====== Input

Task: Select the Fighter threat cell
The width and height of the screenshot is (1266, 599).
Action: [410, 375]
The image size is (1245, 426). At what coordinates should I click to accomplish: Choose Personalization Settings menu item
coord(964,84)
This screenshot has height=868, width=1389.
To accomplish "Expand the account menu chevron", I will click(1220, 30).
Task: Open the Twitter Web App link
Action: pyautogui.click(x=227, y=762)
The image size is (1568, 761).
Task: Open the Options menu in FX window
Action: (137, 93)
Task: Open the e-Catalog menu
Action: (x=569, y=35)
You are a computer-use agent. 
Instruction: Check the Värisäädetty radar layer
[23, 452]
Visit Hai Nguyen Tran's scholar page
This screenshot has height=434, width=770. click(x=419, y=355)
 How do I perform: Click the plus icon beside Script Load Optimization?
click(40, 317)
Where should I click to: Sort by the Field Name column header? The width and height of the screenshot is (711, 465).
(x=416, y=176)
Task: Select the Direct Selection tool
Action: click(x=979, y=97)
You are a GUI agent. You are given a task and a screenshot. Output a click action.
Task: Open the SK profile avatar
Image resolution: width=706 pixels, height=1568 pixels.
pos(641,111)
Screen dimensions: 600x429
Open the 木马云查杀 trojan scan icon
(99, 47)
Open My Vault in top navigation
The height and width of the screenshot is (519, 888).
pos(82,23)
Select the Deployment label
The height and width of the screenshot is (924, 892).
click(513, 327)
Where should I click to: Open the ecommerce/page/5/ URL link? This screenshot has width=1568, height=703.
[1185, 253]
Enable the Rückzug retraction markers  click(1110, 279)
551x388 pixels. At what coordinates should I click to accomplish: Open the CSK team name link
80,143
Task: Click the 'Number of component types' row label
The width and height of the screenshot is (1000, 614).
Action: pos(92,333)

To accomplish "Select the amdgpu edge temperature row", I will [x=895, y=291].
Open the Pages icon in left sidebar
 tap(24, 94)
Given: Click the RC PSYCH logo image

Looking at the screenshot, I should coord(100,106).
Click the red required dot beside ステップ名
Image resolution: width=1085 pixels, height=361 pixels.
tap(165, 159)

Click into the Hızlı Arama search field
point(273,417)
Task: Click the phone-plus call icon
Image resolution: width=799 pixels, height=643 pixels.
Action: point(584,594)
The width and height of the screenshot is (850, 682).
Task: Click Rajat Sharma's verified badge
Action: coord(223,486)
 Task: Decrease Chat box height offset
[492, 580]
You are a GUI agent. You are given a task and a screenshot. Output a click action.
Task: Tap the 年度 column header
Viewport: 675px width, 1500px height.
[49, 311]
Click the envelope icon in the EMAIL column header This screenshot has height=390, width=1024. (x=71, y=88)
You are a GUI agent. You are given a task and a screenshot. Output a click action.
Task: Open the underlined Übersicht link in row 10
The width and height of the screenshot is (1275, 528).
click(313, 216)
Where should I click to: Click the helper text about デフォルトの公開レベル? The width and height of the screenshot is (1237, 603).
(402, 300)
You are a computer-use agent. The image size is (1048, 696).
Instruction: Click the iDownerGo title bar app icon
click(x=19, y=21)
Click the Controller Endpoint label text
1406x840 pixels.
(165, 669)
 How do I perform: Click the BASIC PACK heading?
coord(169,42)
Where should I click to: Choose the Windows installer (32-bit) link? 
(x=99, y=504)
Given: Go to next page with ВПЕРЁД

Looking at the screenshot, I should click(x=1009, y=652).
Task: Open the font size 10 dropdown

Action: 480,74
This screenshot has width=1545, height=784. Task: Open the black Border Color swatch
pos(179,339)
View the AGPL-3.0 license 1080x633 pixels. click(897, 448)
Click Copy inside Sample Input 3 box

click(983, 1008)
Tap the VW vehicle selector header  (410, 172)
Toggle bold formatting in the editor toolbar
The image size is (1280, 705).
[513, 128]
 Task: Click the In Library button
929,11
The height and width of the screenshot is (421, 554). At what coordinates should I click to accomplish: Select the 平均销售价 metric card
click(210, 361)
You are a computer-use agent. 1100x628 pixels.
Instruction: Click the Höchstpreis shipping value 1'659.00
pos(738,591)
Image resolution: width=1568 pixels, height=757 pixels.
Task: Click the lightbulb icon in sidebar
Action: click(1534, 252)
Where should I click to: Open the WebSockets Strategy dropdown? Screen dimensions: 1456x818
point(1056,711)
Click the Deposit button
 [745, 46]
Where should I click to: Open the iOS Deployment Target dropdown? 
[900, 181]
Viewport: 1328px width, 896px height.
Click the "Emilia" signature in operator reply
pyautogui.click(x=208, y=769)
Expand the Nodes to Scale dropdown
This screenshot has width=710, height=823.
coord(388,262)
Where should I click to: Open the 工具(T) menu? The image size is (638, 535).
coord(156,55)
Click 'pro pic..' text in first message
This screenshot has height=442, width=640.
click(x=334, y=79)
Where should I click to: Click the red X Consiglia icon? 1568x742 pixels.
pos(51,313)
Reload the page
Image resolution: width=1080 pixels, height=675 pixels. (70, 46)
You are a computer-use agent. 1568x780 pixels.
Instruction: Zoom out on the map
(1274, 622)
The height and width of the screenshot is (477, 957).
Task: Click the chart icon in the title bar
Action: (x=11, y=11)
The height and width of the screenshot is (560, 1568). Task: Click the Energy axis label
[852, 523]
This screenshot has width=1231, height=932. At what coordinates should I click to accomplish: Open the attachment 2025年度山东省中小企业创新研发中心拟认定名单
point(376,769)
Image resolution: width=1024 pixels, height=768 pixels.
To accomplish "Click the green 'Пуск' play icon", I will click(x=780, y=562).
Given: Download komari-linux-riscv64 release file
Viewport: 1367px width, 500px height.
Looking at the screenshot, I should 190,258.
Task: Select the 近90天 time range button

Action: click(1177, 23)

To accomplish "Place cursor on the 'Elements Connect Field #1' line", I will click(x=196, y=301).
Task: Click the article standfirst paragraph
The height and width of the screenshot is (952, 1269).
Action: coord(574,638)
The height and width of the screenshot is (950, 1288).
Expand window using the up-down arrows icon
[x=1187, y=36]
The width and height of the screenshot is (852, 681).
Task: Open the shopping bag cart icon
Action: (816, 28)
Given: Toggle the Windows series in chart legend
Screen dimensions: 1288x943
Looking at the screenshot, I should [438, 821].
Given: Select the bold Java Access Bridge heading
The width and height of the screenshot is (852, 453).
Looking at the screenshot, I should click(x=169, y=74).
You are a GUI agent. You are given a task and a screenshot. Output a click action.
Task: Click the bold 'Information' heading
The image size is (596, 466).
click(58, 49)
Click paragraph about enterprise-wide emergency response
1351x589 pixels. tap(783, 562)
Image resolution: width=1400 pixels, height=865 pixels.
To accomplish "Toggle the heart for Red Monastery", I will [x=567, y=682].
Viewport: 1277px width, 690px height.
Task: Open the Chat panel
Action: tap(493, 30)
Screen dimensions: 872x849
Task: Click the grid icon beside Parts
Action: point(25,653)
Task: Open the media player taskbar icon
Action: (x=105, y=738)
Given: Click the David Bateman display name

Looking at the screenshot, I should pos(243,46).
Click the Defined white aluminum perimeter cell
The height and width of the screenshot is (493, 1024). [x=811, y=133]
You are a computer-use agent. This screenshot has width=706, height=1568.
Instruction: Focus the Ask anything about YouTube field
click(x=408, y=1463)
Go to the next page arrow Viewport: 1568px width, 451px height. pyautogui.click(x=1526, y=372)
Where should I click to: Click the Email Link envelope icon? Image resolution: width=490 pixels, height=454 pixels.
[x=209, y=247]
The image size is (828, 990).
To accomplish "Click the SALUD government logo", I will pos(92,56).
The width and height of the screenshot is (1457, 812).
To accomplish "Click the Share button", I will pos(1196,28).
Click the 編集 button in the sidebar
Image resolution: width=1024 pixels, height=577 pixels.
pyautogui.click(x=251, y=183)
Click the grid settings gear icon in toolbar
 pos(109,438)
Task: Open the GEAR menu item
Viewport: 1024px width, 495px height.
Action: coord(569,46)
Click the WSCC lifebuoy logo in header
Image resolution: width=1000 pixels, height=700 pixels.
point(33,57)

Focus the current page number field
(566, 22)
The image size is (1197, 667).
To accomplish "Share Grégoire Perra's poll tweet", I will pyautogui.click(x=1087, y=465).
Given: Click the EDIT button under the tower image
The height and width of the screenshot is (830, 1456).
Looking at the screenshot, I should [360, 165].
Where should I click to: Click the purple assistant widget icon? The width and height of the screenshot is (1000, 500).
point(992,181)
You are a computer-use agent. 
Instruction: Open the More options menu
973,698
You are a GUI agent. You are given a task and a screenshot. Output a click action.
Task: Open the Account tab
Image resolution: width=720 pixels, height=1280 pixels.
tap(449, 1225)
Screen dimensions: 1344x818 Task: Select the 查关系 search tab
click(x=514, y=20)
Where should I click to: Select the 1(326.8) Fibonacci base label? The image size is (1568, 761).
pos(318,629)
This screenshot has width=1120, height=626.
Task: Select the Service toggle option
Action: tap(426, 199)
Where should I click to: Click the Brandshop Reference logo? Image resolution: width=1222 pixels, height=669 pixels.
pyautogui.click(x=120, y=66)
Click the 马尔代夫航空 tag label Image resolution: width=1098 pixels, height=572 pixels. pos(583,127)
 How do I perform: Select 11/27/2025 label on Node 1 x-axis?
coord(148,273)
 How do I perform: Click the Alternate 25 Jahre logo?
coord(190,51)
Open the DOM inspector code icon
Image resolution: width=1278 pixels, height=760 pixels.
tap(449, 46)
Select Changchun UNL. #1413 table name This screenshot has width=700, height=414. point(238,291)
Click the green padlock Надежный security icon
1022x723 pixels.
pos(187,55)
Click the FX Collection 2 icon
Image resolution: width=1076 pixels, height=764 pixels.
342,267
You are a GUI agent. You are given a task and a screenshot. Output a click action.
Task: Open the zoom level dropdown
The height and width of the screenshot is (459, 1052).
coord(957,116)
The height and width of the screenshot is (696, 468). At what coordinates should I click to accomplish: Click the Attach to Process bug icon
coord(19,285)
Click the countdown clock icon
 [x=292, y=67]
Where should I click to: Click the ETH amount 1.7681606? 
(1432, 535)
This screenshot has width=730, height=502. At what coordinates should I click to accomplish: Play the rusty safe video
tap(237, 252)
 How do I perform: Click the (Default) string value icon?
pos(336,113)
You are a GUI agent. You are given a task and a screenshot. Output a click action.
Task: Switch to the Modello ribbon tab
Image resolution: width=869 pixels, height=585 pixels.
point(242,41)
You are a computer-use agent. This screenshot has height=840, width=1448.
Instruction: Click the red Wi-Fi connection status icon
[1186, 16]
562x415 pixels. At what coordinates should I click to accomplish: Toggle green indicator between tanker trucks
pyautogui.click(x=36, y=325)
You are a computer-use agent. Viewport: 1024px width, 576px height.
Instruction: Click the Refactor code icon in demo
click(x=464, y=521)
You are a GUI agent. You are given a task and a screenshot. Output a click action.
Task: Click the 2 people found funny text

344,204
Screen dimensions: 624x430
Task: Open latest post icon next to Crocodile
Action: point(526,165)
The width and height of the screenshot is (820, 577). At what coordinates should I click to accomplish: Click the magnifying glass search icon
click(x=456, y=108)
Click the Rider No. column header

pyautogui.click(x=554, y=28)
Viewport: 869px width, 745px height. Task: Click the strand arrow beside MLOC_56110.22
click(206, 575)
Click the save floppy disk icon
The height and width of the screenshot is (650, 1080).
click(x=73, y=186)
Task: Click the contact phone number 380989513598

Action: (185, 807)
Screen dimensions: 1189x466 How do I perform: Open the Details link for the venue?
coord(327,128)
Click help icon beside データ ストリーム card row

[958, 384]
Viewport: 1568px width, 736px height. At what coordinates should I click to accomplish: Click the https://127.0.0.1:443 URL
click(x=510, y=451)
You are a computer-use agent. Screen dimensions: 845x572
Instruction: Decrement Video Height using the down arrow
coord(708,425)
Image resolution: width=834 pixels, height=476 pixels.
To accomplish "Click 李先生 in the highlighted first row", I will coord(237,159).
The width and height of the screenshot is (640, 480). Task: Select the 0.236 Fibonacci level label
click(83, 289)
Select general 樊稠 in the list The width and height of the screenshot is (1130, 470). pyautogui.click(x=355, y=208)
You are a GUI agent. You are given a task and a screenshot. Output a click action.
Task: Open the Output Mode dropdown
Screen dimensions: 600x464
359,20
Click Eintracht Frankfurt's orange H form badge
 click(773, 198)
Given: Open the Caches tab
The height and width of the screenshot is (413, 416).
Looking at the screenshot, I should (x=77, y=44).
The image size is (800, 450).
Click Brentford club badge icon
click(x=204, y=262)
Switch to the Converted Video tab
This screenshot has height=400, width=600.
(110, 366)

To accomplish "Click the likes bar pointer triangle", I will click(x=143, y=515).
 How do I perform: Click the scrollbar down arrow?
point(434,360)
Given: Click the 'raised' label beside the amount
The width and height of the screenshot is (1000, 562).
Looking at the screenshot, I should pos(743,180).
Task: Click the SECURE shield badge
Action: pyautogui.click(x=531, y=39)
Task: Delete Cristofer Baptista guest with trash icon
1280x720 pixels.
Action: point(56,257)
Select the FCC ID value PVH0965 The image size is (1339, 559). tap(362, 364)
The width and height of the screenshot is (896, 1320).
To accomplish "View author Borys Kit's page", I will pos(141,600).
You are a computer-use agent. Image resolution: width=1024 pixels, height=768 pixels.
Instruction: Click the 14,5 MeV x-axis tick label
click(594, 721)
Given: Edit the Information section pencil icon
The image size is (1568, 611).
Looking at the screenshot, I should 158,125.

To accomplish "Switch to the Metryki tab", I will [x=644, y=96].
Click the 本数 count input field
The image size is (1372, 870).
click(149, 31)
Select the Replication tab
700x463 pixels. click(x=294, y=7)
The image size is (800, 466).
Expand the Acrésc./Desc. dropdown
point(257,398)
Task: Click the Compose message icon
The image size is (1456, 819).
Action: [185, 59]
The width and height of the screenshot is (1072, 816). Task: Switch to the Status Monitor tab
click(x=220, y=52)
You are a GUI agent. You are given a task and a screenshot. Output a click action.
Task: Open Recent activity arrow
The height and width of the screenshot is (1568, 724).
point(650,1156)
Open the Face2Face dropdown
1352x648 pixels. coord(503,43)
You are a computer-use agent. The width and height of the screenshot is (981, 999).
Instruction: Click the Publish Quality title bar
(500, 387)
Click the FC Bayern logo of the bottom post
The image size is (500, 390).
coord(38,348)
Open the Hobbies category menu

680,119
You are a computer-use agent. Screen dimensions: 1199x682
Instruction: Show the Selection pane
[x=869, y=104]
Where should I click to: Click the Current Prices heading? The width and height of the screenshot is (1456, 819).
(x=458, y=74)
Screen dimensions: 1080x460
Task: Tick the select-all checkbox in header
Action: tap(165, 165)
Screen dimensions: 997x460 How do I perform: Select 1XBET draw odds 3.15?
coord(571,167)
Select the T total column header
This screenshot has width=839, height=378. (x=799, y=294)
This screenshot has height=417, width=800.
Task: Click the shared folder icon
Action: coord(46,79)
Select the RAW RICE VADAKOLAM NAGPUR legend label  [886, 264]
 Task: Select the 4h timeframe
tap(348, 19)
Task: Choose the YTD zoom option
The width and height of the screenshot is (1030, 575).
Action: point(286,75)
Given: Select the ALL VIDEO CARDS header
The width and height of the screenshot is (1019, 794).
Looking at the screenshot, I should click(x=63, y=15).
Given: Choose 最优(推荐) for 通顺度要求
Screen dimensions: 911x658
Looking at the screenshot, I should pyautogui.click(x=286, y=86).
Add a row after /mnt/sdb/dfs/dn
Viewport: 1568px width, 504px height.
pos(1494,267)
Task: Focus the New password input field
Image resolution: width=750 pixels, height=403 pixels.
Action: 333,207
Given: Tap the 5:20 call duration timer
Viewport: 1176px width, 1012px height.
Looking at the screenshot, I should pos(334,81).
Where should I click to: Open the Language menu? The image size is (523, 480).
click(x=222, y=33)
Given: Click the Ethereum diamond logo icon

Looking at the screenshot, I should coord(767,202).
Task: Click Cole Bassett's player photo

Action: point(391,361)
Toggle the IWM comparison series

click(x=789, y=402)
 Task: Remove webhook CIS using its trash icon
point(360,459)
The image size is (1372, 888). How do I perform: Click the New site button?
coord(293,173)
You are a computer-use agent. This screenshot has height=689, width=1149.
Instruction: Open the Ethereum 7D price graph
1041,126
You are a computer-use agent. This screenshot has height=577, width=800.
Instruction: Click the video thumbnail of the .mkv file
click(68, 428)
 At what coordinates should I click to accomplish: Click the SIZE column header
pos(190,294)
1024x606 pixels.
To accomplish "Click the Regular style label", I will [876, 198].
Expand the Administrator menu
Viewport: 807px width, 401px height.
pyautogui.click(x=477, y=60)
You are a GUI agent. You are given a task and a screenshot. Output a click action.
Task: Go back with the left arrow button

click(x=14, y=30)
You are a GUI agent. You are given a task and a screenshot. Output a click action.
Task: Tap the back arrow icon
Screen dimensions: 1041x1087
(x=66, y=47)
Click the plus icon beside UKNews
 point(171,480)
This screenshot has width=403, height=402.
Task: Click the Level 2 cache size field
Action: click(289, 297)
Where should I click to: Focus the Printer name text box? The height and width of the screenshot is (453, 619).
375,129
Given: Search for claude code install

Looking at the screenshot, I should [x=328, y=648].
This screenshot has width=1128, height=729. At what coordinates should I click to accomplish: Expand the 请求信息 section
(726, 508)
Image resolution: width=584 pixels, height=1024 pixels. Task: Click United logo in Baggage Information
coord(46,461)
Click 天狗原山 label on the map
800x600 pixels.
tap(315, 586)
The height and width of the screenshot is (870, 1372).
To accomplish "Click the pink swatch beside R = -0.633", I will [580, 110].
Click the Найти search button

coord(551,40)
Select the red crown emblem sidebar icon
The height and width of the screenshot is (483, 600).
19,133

============

**Brief**
The output should be exactly the lines above from the line containing "The height and width of the screenshot is (952, 1269)." to the line containing "Given: Select the bold", inclusive, with no other lines.

**Reply to the exercise**
The height and width of the screenshot is (952, 1269).
Action: coord(574,638)
The height and width of the screenshot is (950, 1288).
Expand window using the up-down arrows icon
[x=1187, y=36]
The width and height of the screenshot is (852, 681).
Task: Open the shopping bag cart icon
Action: (816, 28)
Given: Toggle the Windows series in chart legend
Screen dimensions: 1288x943
Looking at the screenshot, I should [438, 821].
Given: Select the bold Java Access Bridge heading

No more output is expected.